1) DVB-S2 8psk streams have twice as many bits of data per quadrature as QPSK streams. That's more bits that have to be lined up in the correct order to make a valid transmission.
2) DVB-S2 has higher FEC rates available to it, compared to DVB-S, and the high FEC rates provide less error correction than the lower FEC rates.

Both issues can be handled nicely by larger, well aimed dishes. The Programming providers, for the most part, are not broadcasting for the FTA community.

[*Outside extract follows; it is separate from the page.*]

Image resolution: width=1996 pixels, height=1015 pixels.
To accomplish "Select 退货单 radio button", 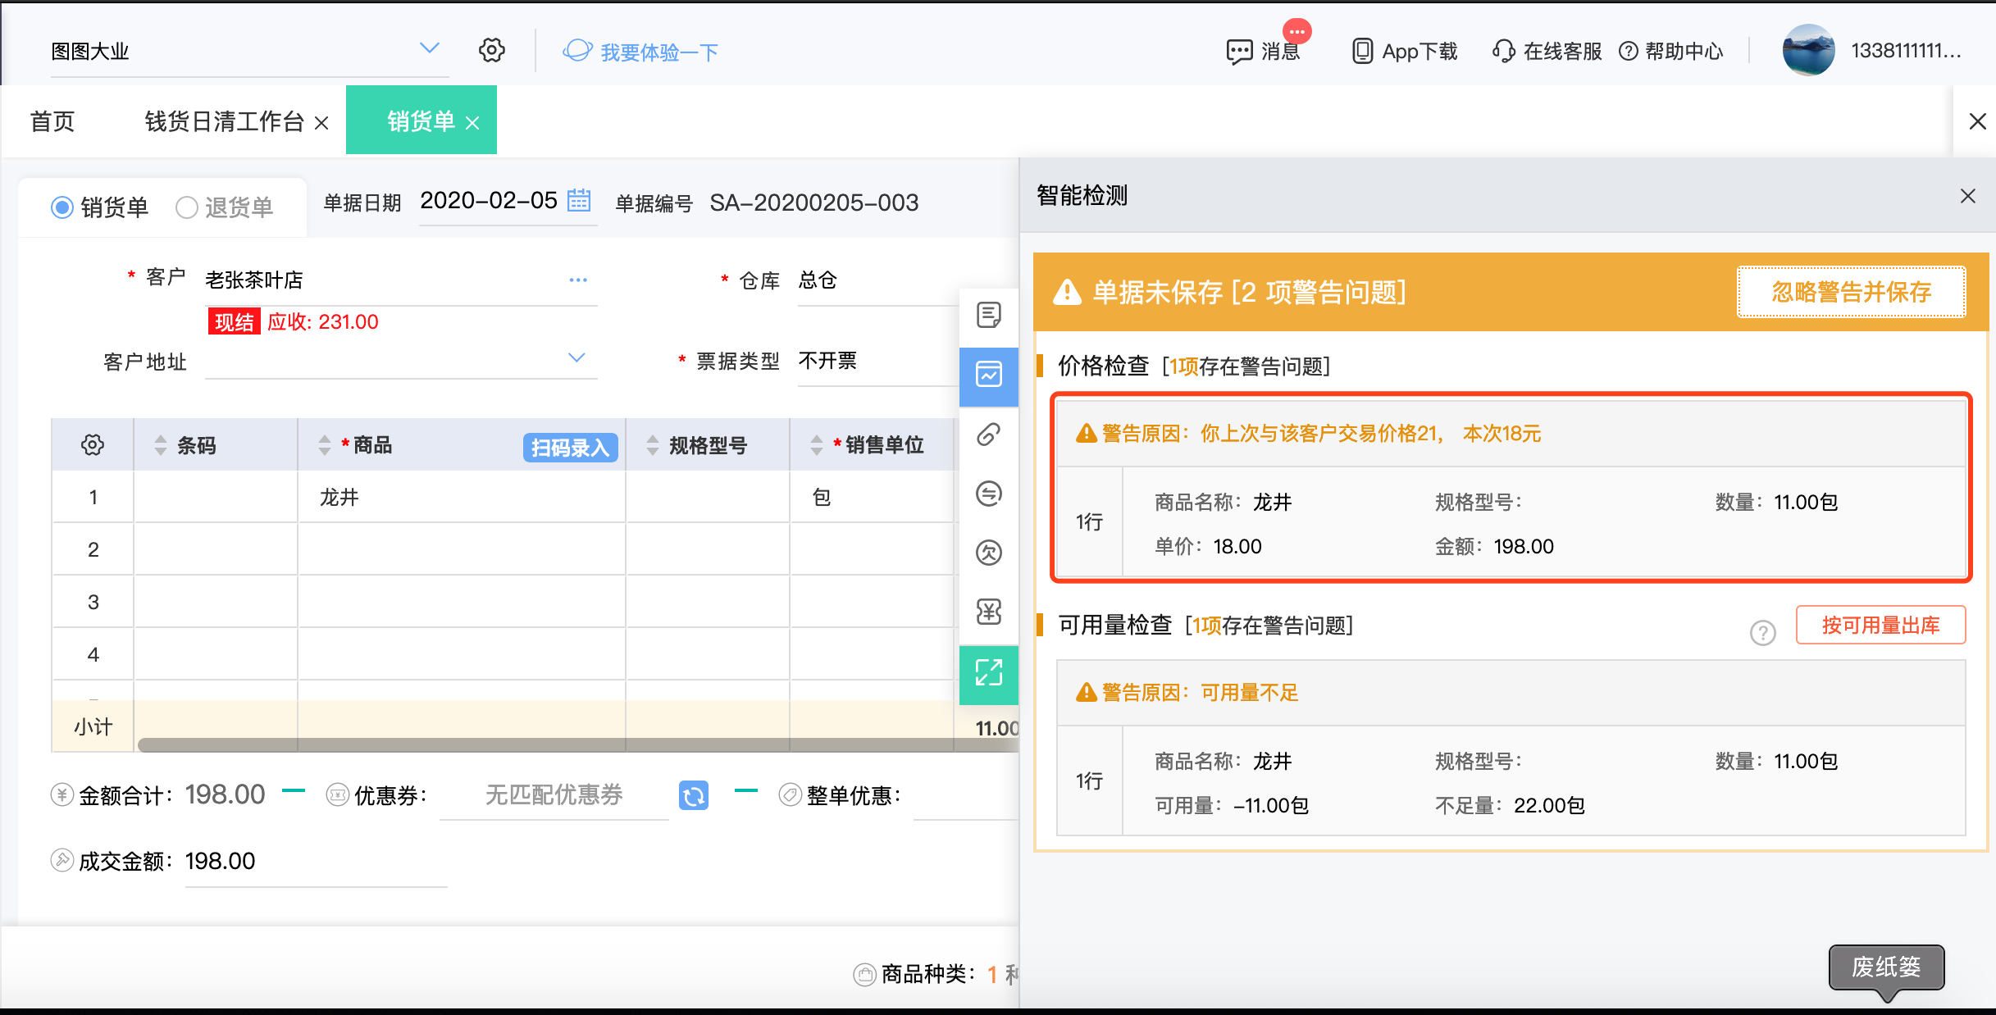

Their intentions are commercial, and they'd just as soon we didn't listen in.
:)
 
Thank you guys.. Do you know why DVB-S2 has higher FEC rates when its not good for transmission?
 
Thank you guys.. Do you know why DVB-S2 has higher FEC rates when its not good for transmission?
Higher FEC rates are perfectly fine for transmission when the designed link margin is adequately met by a properly sized and aligned dish. These high FEC signals are for commercial use and aren't designed for consumers to receive. They use higher FEC rates so they can get more picture and audio information into the signal instead of having to use more of the data for error correcting.

Because of that, the receiving station design would call for a much bigger dish to be used than most of us have. Most hobbyists are using consumer type dishes that don't meet commercial specs. Using good quality commercial equipment or well designed consumer equipment along with proper tuning and alignment these signals can be received quite well.
 
One of these days I will pick up a S2 receiver. ( waiting for a 99 dollar Azbox or clone :eek: ) It will be interesting how my monster 12 foot fairs. I know I won't have any problems. :)
 
Prices are coming down steadily on DVB-S2. I paid way too much for a Pansat 9200 back in March. It was advertised as including the card installed, but the card was the old N2 card and was good for nothing. By the time I paid $200 for the receiver and $135 more for the DVB-S2 card I had almost $350 invested in it. But its working fine and pulling in the signals.

For about $100 you can get a computer card to install in your computer which will bring in DVB-S2. Also, free standing receivers are getting down to the $150-$200 range. There seem to be lots of variations of fta receivers. Some look like external hard drives instead of computer cards. Those plug into your computer cpu. The competition seems to be great.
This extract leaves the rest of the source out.